_Action item A_
Answer these from the passage on searching for diabetes statistics about undocumented immigrants, one per line:
(i) What site does it call possibly the best first try?
(ii) How many hits does the search for both exact phrases get on that site?
(iii) How many unique hits, on how many pages, does the Google search with site:gov turn out to give?
_Action item B_
Summarize the passage on searching for diabetes statistics about undocumented immigrants in two sentences.
_Action item C_
Pick up the passage on searching for diabetes statistics about undocumented immigrants after its last sentence and continue it.

_Passage shown_
- Opening Delimiter -

Answer:

answer: 

Possibly your best first try would be search.usa.gov to look for state as well as federal reports and websites. But their plain Bing search, like Google, does not allow very precise searching. The search for both exact phrases: "undocumented immigrants" "diabetes statistics" is TOO restrictive, and gets only 2 hits; "undocumented immigrants" diabetes statistics gets 6330. That DOES, however, drop to about 153 as you scroll down to see more hits - not an impossible number to look at. Compare Google's search for: "undocumented immigrants" diabetes statistics site:gov ("about 2300 results"), which turns out to be 435 "unique" hits on 44 pages. No doubt it's best to first look at the 8 hits for: "undocumented immigrants" "diabetes statistics" site:gov or the "18" (really 13) for: "undocumented immigrants" "diabetes statistics" site:edu - though you might well be missing some good pages that don't have those exact phrases.

- Closing Delimiter -

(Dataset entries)
- Opening Delimiter -

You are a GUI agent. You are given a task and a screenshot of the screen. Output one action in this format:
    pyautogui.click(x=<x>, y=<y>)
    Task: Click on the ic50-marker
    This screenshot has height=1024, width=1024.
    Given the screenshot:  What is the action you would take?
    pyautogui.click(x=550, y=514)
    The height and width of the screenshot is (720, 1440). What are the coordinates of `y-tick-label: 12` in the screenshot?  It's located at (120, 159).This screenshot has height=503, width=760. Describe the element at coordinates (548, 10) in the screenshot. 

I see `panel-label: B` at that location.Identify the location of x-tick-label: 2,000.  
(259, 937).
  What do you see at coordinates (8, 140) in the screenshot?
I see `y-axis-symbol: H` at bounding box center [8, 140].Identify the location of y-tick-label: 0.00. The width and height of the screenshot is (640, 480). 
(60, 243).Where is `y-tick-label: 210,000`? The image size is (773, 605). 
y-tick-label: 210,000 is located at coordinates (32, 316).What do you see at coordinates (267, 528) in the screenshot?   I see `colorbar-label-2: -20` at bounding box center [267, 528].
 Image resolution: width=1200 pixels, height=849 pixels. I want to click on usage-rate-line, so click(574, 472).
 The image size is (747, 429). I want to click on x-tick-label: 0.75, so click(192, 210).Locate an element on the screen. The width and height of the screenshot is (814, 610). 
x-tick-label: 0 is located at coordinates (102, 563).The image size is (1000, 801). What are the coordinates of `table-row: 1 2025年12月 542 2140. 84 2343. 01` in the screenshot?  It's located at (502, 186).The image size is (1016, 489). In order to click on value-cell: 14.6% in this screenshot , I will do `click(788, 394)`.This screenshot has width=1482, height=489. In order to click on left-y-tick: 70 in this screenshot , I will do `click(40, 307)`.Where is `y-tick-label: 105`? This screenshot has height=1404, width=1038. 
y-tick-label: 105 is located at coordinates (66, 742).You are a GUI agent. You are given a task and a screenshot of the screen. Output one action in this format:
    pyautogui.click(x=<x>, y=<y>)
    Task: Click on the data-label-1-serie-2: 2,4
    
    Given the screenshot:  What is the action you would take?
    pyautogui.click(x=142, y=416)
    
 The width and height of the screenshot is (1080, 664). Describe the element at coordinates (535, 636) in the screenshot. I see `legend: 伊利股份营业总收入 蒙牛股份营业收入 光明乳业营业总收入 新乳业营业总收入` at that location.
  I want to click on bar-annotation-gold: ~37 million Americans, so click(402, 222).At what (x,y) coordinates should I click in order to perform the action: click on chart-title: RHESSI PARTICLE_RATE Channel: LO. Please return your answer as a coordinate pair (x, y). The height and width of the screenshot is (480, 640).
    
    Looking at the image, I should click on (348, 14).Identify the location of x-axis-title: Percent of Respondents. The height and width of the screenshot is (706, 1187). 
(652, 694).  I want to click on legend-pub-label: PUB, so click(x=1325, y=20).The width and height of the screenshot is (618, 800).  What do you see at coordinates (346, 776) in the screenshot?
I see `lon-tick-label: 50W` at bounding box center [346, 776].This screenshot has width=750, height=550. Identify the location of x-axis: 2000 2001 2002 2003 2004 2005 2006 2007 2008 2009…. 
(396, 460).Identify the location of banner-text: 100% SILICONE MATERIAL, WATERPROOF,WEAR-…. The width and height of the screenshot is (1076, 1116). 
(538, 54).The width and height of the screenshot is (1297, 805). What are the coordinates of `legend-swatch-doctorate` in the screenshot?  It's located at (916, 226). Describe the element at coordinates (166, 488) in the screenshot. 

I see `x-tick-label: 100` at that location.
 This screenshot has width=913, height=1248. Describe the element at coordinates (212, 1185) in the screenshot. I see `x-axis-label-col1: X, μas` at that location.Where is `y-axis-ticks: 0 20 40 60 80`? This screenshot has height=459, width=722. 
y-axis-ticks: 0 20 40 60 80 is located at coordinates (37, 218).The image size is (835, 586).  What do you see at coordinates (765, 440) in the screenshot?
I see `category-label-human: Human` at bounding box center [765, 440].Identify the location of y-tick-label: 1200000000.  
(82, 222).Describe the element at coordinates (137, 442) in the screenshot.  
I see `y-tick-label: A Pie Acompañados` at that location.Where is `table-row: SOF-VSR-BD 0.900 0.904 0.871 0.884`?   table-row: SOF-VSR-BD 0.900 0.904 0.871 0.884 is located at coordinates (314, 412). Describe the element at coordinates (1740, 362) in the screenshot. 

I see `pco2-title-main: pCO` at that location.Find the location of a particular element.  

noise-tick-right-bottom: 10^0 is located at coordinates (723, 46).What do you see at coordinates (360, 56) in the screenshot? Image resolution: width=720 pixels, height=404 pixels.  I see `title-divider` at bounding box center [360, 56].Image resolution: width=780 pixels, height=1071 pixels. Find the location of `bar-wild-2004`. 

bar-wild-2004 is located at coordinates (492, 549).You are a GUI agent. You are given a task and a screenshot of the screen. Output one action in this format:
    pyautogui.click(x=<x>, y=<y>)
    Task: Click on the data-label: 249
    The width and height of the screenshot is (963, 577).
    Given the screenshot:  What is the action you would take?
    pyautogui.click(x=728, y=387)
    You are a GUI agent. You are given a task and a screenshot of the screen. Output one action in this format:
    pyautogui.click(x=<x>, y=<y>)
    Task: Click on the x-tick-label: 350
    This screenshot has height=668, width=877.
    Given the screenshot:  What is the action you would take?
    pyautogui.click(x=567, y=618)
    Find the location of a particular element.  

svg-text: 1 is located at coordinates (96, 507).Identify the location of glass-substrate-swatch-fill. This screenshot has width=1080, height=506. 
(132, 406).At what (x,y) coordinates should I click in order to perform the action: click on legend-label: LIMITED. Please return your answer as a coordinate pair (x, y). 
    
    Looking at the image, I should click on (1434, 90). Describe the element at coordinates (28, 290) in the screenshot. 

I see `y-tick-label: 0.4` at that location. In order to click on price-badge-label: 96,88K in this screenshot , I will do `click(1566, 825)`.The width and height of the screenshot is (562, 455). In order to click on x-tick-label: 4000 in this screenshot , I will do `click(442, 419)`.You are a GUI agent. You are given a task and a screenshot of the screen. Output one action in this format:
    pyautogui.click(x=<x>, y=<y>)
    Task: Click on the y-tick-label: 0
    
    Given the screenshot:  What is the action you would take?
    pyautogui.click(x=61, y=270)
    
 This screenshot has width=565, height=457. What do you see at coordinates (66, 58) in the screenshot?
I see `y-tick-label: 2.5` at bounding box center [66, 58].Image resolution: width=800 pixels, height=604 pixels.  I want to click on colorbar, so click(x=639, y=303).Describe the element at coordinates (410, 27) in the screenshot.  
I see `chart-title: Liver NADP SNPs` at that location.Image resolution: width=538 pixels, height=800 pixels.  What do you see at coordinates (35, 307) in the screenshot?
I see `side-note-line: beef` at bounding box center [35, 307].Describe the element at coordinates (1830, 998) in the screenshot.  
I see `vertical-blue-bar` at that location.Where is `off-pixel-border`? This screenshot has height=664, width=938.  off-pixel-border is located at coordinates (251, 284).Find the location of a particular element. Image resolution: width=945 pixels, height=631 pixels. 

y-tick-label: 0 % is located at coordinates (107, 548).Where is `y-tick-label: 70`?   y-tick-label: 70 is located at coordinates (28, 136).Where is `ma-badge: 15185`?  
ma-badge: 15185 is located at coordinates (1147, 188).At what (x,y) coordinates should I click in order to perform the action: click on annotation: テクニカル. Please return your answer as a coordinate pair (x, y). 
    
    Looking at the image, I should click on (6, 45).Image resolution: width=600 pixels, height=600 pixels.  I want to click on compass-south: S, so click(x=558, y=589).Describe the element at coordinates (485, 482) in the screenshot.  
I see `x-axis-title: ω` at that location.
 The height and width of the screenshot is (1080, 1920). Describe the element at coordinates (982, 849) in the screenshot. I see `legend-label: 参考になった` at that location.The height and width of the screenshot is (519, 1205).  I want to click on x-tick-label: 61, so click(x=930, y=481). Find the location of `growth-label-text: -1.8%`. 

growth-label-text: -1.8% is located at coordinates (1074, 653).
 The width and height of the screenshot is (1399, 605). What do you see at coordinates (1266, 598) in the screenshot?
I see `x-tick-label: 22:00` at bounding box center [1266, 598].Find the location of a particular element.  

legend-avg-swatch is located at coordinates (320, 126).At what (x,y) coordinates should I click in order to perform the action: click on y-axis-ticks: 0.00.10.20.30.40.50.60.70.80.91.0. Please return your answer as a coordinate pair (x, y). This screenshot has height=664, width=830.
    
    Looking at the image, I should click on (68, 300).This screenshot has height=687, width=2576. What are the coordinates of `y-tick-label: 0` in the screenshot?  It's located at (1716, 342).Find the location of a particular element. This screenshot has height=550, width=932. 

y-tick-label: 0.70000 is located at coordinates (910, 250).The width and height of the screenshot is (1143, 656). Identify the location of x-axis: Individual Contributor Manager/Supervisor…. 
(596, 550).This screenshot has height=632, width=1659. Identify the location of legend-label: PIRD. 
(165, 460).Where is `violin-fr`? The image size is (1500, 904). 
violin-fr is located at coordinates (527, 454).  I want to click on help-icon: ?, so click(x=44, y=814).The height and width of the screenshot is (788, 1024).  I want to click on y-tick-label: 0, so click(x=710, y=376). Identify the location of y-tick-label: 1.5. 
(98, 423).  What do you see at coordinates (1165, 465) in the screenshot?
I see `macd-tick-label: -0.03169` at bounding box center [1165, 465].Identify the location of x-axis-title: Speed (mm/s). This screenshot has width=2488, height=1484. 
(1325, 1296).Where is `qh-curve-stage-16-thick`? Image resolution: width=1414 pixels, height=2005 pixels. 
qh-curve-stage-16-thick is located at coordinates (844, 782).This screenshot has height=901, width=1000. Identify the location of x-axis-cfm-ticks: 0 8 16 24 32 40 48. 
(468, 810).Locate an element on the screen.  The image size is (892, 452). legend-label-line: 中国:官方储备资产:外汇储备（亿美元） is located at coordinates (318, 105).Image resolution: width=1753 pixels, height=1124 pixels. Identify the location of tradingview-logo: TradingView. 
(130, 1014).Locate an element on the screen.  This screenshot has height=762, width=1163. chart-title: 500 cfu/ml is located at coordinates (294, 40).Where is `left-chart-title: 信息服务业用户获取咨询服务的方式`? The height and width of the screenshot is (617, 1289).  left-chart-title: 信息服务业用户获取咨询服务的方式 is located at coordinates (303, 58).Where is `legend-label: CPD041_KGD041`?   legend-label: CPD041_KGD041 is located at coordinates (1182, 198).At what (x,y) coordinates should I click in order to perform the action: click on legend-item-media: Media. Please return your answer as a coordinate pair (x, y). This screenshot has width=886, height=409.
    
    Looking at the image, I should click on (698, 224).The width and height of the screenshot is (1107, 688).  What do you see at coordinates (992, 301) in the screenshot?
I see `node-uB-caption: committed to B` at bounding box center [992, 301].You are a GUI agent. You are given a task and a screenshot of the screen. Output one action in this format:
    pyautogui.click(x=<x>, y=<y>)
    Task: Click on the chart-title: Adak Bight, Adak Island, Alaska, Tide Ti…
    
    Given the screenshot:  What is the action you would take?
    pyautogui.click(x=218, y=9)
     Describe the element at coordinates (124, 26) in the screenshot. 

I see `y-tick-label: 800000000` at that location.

- Closing Delimiter -

_Expected answer A_
(i) search.usa.gov
(ii) 2
(iii) 435 unique hits on 44 pages

_Expected answer B_
The passage suggests search.usa.gov as a likely first try for state and federal reports, though its plain Bing search, like Google, allows little precision: requiring both exact phrases gives only 2 hits, while a looser query gives 6330 that drop to about 153. It compares a Google search limited to site:gov, which yields 435 unique hits, and recommends first checking the few hits from exact-phrase searches limited to .gov or .edu sites, while warning that good pages lacking those phrases may be missed.

_Expected answer C_
Google Scholar can quickly get frustrating unless you are going through a large university's proxy login - to get access to its large number of commercial journal articles. It gets 10 hits for: "undocumented immigrants" "diabetes statistics", and a few seem to be free online. But its "about 1040" results for: "undocumented immigrants" diabetes statistics may well be that many, and they look like primarily commercial journal articles.

You can try Pubmed.gov, with fairly general searches such as: undocumented immigrants diabetes (8 articles), or immigrants diabetes statistics (144 articles, 21 of them free online). But to see the many commercial journal articles full text, you would need to be onsite at a large public university library - preferably one with a large public health or medical school. Most public universities will also provide onsite guest access to other large full text databases such as Academic Search Premier, ScienceDirect, and JSTOR.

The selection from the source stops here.